Beginning at the line containing "You are a computer-use agent. 540x1200" in the material below and ending at the line containing "Given: Click the speed slider handle", return each line exactly and add nothing.

= Supplied records =
§
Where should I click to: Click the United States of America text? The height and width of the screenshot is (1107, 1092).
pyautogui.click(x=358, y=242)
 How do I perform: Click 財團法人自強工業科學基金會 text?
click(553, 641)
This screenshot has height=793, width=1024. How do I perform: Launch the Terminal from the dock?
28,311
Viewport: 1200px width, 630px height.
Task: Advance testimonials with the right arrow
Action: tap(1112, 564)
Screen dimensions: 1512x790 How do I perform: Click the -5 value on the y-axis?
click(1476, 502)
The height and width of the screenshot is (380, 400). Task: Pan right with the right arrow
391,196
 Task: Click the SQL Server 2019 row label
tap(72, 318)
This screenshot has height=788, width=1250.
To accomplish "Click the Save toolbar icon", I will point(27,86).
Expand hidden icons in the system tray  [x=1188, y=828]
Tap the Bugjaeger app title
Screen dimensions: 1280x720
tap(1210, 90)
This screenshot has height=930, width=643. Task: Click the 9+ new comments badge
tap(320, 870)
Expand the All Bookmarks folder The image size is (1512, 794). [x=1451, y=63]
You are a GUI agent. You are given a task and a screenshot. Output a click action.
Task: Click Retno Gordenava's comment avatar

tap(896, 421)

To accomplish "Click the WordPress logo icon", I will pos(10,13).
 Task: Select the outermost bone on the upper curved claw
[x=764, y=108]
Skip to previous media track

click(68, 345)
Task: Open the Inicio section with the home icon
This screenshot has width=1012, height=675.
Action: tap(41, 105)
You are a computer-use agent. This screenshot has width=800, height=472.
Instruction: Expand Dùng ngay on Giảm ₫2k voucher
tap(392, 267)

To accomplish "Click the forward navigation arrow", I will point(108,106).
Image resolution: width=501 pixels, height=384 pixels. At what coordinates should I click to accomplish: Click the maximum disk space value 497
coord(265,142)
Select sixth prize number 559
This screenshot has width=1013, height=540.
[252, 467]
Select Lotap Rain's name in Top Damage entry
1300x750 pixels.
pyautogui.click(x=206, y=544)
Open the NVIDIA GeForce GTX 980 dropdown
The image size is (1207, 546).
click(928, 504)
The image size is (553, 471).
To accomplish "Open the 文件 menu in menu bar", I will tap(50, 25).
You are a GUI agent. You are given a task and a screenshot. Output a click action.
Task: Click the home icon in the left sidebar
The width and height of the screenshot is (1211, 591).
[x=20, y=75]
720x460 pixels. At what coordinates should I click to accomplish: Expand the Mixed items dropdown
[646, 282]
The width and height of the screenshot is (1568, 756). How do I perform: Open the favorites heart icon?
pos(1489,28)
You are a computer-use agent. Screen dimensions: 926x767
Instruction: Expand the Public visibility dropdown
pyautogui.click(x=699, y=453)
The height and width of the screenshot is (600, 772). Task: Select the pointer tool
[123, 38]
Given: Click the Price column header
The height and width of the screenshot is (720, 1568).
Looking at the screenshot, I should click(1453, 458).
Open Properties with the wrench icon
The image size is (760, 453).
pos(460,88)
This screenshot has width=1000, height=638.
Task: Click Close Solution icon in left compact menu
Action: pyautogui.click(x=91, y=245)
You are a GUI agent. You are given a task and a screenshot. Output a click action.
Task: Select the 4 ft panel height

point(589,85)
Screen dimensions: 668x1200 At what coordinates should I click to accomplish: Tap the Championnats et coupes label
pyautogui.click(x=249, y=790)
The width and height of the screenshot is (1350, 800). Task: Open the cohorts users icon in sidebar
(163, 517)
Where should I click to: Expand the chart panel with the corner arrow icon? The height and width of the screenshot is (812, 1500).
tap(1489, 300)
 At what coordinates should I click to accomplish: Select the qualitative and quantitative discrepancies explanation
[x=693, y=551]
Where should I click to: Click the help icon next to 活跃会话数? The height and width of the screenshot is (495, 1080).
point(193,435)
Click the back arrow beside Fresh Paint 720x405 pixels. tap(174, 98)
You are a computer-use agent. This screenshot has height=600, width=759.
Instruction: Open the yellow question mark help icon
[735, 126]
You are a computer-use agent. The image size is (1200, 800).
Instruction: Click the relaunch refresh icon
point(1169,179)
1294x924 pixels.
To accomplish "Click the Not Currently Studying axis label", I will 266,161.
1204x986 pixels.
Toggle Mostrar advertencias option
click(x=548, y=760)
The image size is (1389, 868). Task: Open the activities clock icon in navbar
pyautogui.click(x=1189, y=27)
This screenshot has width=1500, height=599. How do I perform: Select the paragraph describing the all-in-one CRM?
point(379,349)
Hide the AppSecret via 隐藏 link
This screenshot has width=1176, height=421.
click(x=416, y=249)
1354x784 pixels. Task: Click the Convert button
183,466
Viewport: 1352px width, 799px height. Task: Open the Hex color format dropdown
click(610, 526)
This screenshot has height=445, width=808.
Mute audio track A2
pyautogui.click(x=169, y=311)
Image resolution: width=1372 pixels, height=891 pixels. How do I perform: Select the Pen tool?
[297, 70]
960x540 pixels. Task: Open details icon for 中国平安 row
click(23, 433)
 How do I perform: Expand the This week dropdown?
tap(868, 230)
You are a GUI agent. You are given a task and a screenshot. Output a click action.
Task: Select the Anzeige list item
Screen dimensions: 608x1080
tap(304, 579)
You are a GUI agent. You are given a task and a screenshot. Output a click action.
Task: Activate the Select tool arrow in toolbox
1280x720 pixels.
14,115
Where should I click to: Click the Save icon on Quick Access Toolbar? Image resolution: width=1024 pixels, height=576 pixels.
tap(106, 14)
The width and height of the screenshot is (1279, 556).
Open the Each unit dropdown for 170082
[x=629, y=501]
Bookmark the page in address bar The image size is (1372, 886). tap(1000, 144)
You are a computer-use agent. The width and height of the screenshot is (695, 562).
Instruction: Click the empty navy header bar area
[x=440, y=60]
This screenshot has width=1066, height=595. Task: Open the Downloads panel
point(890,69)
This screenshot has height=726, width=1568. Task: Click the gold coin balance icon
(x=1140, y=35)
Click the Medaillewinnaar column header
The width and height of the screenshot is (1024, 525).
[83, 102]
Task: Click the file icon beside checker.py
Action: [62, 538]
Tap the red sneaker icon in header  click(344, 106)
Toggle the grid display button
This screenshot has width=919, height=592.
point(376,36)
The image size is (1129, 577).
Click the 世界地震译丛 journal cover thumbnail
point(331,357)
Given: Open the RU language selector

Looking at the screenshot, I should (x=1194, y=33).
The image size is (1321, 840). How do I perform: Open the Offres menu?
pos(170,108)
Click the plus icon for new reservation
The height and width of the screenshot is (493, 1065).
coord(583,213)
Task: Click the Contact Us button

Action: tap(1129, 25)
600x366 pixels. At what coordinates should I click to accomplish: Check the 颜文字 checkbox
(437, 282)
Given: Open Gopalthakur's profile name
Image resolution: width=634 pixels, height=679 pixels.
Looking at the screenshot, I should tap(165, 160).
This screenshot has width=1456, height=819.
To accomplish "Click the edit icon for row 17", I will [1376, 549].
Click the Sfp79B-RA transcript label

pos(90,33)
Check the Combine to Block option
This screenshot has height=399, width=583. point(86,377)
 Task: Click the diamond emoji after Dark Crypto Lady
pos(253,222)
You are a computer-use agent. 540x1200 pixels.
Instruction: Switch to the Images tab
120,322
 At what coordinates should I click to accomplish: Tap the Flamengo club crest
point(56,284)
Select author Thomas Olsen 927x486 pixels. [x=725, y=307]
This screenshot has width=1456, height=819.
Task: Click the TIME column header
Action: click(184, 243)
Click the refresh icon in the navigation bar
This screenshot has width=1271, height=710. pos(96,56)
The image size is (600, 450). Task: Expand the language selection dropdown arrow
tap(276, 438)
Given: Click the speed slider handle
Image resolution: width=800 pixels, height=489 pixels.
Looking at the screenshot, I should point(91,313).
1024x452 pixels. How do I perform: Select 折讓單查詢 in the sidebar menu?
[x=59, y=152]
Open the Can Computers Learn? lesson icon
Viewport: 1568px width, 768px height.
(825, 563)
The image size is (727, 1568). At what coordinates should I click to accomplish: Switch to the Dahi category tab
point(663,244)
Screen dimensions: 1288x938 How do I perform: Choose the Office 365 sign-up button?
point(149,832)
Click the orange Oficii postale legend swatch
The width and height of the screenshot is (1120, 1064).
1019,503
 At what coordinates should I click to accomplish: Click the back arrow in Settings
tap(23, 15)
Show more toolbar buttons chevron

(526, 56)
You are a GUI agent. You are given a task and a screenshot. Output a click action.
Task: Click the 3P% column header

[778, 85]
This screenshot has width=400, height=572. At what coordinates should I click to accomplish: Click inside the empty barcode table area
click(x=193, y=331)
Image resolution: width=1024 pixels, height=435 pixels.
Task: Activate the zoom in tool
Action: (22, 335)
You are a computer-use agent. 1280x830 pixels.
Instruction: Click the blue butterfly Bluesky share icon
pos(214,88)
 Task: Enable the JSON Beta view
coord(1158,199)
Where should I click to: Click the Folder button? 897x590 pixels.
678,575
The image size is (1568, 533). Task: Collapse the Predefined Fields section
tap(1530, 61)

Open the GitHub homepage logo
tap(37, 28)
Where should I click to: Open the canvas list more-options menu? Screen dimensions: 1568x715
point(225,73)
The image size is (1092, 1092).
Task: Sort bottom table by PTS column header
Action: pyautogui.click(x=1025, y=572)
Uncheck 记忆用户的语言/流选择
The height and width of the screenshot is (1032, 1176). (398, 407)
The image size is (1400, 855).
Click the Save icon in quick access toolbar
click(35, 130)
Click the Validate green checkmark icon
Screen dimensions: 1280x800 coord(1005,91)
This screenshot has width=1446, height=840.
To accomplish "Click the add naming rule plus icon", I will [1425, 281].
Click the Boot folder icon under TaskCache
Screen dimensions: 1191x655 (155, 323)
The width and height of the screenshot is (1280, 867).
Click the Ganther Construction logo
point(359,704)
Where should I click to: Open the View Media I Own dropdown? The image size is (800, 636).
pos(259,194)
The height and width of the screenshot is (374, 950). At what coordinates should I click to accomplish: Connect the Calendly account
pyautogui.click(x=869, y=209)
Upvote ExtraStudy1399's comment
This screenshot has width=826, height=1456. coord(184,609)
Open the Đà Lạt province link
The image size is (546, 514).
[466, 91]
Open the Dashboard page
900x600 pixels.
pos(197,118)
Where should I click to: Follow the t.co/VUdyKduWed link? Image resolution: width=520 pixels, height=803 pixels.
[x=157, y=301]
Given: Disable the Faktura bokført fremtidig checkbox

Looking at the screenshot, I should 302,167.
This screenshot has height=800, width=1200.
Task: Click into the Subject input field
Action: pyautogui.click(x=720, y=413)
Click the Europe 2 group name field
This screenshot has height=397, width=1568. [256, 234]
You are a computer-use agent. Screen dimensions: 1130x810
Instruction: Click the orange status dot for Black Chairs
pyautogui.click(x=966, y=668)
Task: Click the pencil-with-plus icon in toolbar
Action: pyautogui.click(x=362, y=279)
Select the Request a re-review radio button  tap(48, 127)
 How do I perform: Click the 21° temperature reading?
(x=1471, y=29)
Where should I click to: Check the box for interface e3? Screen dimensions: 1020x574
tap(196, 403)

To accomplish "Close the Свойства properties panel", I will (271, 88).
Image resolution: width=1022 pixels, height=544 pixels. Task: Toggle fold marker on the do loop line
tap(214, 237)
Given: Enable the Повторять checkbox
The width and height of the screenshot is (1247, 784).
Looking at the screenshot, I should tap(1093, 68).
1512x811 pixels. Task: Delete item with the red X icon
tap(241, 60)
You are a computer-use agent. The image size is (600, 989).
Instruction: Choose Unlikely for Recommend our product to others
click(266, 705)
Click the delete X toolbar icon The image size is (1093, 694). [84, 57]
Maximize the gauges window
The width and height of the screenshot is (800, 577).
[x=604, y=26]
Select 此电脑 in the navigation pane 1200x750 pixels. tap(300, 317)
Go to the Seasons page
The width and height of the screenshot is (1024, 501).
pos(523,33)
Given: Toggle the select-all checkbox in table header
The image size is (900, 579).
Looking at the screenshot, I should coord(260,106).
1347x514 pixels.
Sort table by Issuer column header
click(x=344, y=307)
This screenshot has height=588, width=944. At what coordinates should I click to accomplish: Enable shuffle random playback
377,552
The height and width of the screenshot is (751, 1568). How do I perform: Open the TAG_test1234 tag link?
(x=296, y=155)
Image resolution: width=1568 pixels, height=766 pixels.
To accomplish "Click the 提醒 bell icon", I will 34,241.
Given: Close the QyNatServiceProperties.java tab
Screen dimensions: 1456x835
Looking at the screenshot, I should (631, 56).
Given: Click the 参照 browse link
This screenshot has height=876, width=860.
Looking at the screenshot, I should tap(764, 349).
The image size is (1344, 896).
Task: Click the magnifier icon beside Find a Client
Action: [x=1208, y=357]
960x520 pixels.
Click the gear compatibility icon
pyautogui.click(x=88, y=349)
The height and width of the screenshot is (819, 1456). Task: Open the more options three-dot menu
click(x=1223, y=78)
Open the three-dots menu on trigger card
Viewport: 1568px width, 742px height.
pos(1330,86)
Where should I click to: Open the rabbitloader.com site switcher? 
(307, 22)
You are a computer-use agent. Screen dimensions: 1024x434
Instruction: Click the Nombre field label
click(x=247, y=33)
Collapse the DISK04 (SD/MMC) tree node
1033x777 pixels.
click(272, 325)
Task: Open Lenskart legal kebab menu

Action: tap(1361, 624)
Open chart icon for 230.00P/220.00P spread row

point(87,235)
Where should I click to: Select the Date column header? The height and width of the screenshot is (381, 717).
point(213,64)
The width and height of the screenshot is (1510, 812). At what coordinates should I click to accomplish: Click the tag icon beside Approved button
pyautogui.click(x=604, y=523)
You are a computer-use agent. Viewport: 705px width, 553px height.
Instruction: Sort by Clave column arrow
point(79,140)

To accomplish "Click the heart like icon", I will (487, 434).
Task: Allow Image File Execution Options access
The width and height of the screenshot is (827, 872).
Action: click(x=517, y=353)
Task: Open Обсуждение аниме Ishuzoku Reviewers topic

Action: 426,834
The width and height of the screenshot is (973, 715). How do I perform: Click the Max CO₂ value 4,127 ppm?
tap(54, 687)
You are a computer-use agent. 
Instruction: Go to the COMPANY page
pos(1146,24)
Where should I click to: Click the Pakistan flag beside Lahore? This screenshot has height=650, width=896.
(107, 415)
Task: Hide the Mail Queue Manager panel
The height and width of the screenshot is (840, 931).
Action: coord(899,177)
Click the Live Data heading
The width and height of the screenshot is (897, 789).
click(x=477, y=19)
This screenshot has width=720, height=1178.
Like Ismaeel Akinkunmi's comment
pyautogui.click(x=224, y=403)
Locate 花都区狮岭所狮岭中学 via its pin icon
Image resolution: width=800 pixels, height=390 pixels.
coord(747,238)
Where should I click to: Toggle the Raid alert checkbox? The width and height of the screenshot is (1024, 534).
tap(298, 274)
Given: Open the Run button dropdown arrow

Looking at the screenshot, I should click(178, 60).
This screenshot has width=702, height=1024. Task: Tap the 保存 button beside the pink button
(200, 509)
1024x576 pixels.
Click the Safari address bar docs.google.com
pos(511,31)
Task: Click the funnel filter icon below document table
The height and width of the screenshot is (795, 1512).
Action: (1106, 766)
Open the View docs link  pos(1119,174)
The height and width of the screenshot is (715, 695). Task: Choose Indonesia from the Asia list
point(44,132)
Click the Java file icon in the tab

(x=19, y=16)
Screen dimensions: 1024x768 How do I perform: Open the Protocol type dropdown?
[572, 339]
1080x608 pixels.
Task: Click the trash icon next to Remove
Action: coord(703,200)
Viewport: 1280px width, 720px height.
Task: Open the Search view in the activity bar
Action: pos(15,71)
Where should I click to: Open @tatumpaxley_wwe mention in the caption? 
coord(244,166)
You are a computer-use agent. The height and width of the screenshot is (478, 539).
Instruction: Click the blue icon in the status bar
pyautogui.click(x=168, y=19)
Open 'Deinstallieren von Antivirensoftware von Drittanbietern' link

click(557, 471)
§
= Completed exercise =
You are a computer-use agent. 540x1200 pixels.
Instruction: Switch to the Images tab
120,322
 At what coordinates should I click to accomplish: Tap the Flamengo club crest
point(56,284)
Select author Thomas Olsen 927x486 pixels. [x=725, y=307]
This screenshot has width=1456, height=819.
Task: Click the TIME column header
Action: click(184, 243)
Click the refresh icon in the navigation bar
This screenshot has width=1271, height=710. pos(96,56)
The image size is (600, 450). Task: Expand the language selection dropdown arrow
tap(276, 438)
Given: Click the speed slider handle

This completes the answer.